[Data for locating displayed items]
§ §

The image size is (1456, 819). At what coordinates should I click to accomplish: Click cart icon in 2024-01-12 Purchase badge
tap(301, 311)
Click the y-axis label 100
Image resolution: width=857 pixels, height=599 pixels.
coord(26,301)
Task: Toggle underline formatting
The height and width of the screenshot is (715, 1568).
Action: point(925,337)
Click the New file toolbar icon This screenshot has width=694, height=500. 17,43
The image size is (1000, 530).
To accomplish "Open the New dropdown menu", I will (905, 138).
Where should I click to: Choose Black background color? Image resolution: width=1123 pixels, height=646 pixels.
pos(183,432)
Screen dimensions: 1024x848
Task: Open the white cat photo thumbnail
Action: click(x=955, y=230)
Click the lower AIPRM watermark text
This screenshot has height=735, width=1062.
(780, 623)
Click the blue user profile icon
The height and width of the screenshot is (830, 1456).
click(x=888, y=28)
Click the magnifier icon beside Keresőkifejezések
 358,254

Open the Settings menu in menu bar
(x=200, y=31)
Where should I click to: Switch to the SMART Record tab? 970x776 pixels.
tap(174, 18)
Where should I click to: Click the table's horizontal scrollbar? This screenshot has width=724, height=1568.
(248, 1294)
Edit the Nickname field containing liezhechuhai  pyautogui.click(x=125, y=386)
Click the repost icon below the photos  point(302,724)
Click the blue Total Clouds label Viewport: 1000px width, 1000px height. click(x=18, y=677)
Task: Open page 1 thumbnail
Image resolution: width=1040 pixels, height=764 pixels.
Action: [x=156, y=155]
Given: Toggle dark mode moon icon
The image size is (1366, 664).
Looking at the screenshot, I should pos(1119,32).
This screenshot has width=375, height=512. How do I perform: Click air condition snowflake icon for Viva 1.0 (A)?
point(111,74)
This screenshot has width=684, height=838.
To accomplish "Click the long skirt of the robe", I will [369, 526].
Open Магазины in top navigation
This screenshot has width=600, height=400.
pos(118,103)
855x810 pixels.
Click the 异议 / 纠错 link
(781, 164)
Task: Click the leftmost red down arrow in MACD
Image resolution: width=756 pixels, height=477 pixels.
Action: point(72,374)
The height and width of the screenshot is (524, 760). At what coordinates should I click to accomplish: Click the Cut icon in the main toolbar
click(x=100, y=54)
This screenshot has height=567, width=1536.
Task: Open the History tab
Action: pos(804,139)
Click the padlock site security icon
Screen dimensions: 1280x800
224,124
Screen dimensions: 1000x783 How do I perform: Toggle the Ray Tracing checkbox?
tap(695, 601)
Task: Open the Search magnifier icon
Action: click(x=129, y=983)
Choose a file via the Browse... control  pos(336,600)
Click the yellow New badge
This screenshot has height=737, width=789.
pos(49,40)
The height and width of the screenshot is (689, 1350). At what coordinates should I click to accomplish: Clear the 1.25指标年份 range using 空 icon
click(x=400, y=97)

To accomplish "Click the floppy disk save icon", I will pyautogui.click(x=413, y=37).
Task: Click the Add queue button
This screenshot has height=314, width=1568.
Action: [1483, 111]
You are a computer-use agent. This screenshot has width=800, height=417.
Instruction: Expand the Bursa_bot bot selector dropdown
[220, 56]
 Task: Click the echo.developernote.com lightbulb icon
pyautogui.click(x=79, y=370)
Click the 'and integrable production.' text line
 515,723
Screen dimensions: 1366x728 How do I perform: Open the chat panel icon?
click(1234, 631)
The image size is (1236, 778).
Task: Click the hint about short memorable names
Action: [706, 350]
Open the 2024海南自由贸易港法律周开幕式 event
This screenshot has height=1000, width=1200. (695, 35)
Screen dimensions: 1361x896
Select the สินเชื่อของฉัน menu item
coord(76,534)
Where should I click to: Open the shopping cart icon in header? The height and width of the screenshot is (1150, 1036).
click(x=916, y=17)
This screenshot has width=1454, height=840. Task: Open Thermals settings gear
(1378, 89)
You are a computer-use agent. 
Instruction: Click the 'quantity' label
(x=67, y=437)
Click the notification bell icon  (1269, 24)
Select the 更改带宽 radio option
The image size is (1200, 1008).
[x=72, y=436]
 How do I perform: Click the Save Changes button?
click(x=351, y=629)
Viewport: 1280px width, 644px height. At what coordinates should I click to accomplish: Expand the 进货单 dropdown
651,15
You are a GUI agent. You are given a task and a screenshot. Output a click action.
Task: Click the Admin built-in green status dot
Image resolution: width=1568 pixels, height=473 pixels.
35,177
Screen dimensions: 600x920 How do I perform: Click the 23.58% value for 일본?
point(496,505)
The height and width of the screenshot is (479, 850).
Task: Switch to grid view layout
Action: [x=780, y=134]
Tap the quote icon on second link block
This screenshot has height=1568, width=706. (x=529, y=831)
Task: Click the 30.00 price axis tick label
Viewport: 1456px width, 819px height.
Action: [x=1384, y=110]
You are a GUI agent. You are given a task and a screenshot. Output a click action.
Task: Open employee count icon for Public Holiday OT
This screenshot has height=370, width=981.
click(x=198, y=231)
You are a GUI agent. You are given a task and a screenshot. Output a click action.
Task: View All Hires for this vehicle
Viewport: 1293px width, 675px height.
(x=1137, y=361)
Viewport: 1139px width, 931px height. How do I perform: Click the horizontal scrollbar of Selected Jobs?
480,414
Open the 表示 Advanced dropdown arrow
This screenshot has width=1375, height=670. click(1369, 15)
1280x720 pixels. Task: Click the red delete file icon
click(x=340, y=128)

§ §

__To be done__
Edit the data above by replacing every "Viewport" with "Canvas" and leaving everything else unchanged.

__Problem solution__
The image size is (1456, 819). At what coordinates should I click to accomplish: Click cart icon in 2024-01-12 Purchase badge
tap(301, 311)
Click the y-axis label 100
Image resolution: width=857 pixels, height=599 pixels.
coord(26,301)
Task: Toggle underline formatting
The height and width of the screenshot is (715, 1568).
Action: point(925,337)
Click the New file toolbar icon This screenshot has width=694, height=500. 17,43
The image size is (1000, 530).
To accomplish "Open the New dropdown menu", I will (905, 138).
Where should I click to: Choose Black background color? Image resolution: width=1123 pixels, height=646 pixels.
pos(183,432)
Screen dimensions: 1024x848
Task: Open the white cat photo thumbnail
Action: click(x=955, y=230)
Click the lower AIPRM watermark text
This screenshot has height=735, width=1062.
(780, 623)
Click the blue user profile icon
The height and width of the screenshot is (830, 1456).
click(x=888, y=28)
Click the magnifier icon beside Keresőkifejezések
 358,254

Open the Settings menu in menu bar
(x=200, y=31)
Where should I click to: Switch to the SMART Record tab? 970x776 pixels.
tap(174, 18)
Where should I click to: Click the table's horizontal scrollbar? This screenshot has width=724, height=1568.
(248, 1294)
Edit the Nickname field containing liezhechuhai  pyautogui.click(x=125, y=386)
Click the repost icon below the photos  point(302,724)
Click the blue Total Clouds label Canvas: 1000px width, 1000px height. click(x=18, y=677)
Task: Open page 1 thumbnail
Image resolution: width=1040 pixels, height=764 pixels.
Action: [x=156, y=155]
Given: Toggle dark mode moon icon
The image size is (1366, 664).
Looking at the screenshot, I should pos(1119,32).
This screenshot has width=375, height=512. How do I perform: Click air condition snowflake icon for Viva 1.0 (A)?
point(111,74)
This screenshot has width=684, height=838.
To accomplish "Click the long skirt of the robe", I will [369, 526].
Open Магазины in top navigation
This screenshot has width=600, height=400.
pos(118,103)
855x810 pixels.
Click the 异议 / 纠错 link
(781, 164)
Task: Click the leftmost red down arrow in MACD
Image resolution: width=756 pixels, height=477 pixels.
Action: point(72,374)
The height and width of the screenshot is (524, 760). At what coordinates should I click to accomplish: Click the Cut icon in the main toolbar
click(x=100, y=54)
This screenshot has height=567, width=1536.
Task: Open the History tab
Action: pos(804,139)
Click the padlock site security icon
Screen dimensions: 1280x800
224,124
Screen dimensions: 1000x783 How do I perform: Toggle the Ray Tracing checkbox?
tap(695, 601)
Task: Open the Search magnifier icon
Action: click(x=129, y=983)
Choose a file via the Browse... control  pos(336,600)
Click the yellow New badge
This screenshot has height=737, width=789.
pos(49,40)
The height and width of the screenshot is (689, 1350). At what coordinates should I click to accomplish: Clear the 1.25指标年份 range using 空 icon
click(x=400, y=97)

To accomplish "Click the floppy disk save icon", I will pyautogui.click(x=413, y=37).
Task: Click the Add queue button
This screenshot has height=314, width=1568.
Action: [1483, 111]
You are a computer-use agent. This screenshot has width=800, height=417.
Instruction: Expand the Bursa_bot bot selector dropdown
[220, 56]
 Task: Click the echo.developernote.com lightbulb icon
pyautogui.click(x=79, y=370)
Click the 'and integrable production.' text line
 515,723
Screen dimensions: 1366x728 How do I perform: Open the chat panel icon?
click(1234, 631)
The image size is (1236, 778).
Task: Click the hint about short memorable names
Action: [706, 350]
Open the 2024海南自由贸易港法律周开幕式 event
This screenshot has height=1000, width=1200. (695, 35)
Screen dimensions: 1361x896
Select the สินเชื่อของฉัน menu item
coord(76,534)
Where should I click to: Open the shopping cart icon in header? The height and width of the screenshot is (1150, 1036).
click(x=916, y=17)
This screenshot has width=1454, height=840. Task: Open Thermals settings gear
(1378, 89)
You are a computer-use agent. 
Instruction: Click the 'quantity' label
(x=67, y=437)
Click the notification bell icon  (1269, 24)
Select the 更改带宽 radio option
The image size is (1200, 1008).
[x=72, y=436]
 How do I perform: Click the Save Changes button?
click(x=351, y=629)
Canvas: 1280px width, 644px height. At what coordinates should I click to accomplish: Expand the 进货单 dropdown
651,15
You are a GUI agent. You are given a task and a screenshot. Output a click action.
Task: Click the Admin built-in green status dot
Image resolution: width=1568 pixels, height=473 pixels.
35,177
Screen dimensions: 600x920 How do I perform: Click the 23.58% value for 일본?
point(496,505)
The height and width of the screenshot is (479, 850).
Task: Switch to grid view layout
Action: [x=780, y=134]
Tap the quote icon on second link block
This screenshot has height=1568, width=706. (x=529, y=831)
Task: Click the 30.00 price axis tick label
Canvas: 1456px width, 819px height.
Action: [x=1384, y=110]
You are a GUI agent. You are given a task and a screenshot. Output a click action.
Task: Open employee count icon for Public Holiday OT
This screenshot has height=370, width=981.
click(x=198, y=231)
You are a GUI agent. You are given a task and a screenshot. Output a click action.
Task: View All Hires for this vehicle
Canvas: 1293px width, 675px height.
(x=1137, y=361)
Canvas: 1139px width, 931px height. How do I perform: Click the horizontal scrollbar of Selected Jobs?
480,414
Open the 表示 Advanced dropdown arrow
This screenshot has width=1375, height=670. click(1369, 15)
1280x720 pixels. Task: Click the red delete file icon
click(x=340, y=128)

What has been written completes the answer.